• [To do]: Please copy the lines below exactly, from the first one through the line showing "Click inside the".

• [Material shown]:
────

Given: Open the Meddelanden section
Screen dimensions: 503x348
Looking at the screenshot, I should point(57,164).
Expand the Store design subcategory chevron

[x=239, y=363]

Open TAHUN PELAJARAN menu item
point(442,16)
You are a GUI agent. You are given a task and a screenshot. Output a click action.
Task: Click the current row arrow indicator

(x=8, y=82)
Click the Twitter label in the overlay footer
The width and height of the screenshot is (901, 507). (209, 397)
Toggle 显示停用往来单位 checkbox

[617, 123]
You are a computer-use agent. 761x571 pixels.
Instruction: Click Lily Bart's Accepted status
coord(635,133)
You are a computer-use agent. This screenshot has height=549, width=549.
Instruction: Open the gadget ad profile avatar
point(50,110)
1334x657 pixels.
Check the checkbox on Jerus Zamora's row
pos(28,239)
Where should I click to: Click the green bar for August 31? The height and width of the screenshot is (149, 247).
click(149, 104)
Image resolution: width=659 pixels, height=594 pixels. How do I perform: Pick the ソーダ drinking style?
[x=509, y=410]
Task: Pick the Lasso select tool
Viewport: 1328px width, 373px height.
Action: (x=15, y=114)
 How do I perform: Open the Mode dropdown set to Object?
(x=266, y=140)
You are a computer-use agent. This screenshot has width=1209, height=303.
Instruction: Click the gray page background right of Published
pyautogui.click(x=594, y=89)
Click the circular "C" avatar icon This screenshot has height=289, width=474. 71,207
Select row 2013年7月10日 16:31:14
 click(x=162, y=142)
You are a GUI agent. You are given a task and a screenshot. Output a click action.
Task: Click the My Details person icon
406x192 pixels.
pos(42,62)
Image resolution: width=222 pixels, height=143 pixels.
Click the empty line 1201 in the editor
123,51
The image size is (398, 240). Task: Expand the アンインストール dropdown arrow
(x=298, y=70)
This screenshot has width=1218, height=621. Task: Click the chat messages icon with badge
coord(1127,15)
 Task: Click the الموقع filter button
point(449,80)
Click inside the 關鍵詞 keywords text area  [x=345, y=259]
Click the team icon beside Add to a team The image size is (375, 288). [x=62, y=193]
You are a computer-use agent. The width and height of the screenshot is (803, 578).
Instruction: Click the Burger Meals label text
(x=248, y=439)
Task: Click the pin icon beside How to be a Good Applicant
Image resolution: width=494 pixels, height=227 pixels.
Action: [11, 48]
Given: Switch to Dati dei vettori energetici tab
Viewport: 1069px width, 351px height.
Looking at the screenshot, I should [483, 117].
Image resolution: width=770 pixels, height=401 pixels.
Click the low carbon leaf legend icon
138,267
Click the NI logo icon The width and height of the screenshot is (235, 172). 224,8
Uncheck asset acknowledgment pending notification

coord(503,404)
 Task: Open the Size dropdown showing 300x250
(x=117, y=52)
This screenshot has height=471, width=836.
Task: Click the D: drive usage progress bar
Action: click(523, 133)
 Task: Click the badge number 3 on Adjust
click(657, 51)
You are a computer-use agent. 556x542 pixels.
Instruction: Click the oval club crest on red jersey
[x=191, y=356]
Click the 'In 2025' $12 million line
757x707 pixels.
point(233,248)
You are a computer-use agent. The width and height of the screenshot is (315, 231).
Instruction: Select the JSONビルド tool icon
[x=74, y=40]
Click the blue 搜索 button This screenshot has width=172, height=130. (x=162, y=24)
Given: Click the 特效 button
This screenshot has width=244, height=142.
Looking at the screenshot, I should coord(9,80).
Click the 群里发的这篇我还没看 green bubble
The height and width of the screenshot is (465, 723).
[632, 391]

────

• [Task response]:
Given: Open the Meddelanden section
Screen dimensions: 503x348
Looking at the screenshot, I should point(57,164).
Expand the Store design subcategory chevron

[x=239, y=363]

Open TAHUN PELAJARAN menu item
point(442,16)
You are a GUI agent. You are given a task and a screenshot. Output a click action.
Task: Click the current row arrow indicator

(x=8, y=82)
Click the Twitter label in the overlay footer
The width and height of the screenshot is (901, 507). (209, 397)
Toggle 显示停用往来单位 checkbox

[617, 123]
You are a computer-use agent. 761x571 pixels.
Instruction: Click Lily Bart's Accepted status
coord(635,133)
You are a computer-use agent. This screenshot has height=549, width=549.
Instruction: Open the gadget ad profile avatar
point(50,110)
1334x657 pixels.
Check the checkbox on Jerus Zamora's row
pos(28,239)
Where should I click to: Click the green bar for August 31? The height and width of the screenshot is (149, 247).
click(149, 104)
Image resolution: width=659 pixels, height=594 pixels. How do I perform: Pick the ソーダ drinking style?
[x=509, y=410]
Task: Pick the Lasso select tool
Viewport: 1328px width, 373px height.
Action: (x=15, y=114)
 How do I perform: Open the Mode dropdown set to Object?
(x=266, y=140)
You are a computer-use agent. This screenshot has width=1209, height=303.
Instruction: Click the gray page background right of Published
pyautogui.click(x=594, y=89)
Click the circular "C" avatar icon This screenshot has height=289, width=474. 71,207
Select row 2013年7月10日 16:31:14
 click(x=162, y=142)
You are a GUI agent. You are given a task and a screenshot. Output a click action.
Task: Click the My Details person icon
406x192 pixels.
pos(42,62)
Image resolution: width=222 pixels, height=143 pixels.
Click the empty line 1201 in the editor
123,51
The image size is (398, 240). Task: Expand the アンインストール dropdown arrow
(x=298, y=70)
This screenshot has width=1218, height=621. Task: Click the chat messages icon with badge
coord(1127,15)
 Task: Click the الموقع filter button
point(449,80)
Click inside the 關鍵詞 keywords text area  [x=345, y=259]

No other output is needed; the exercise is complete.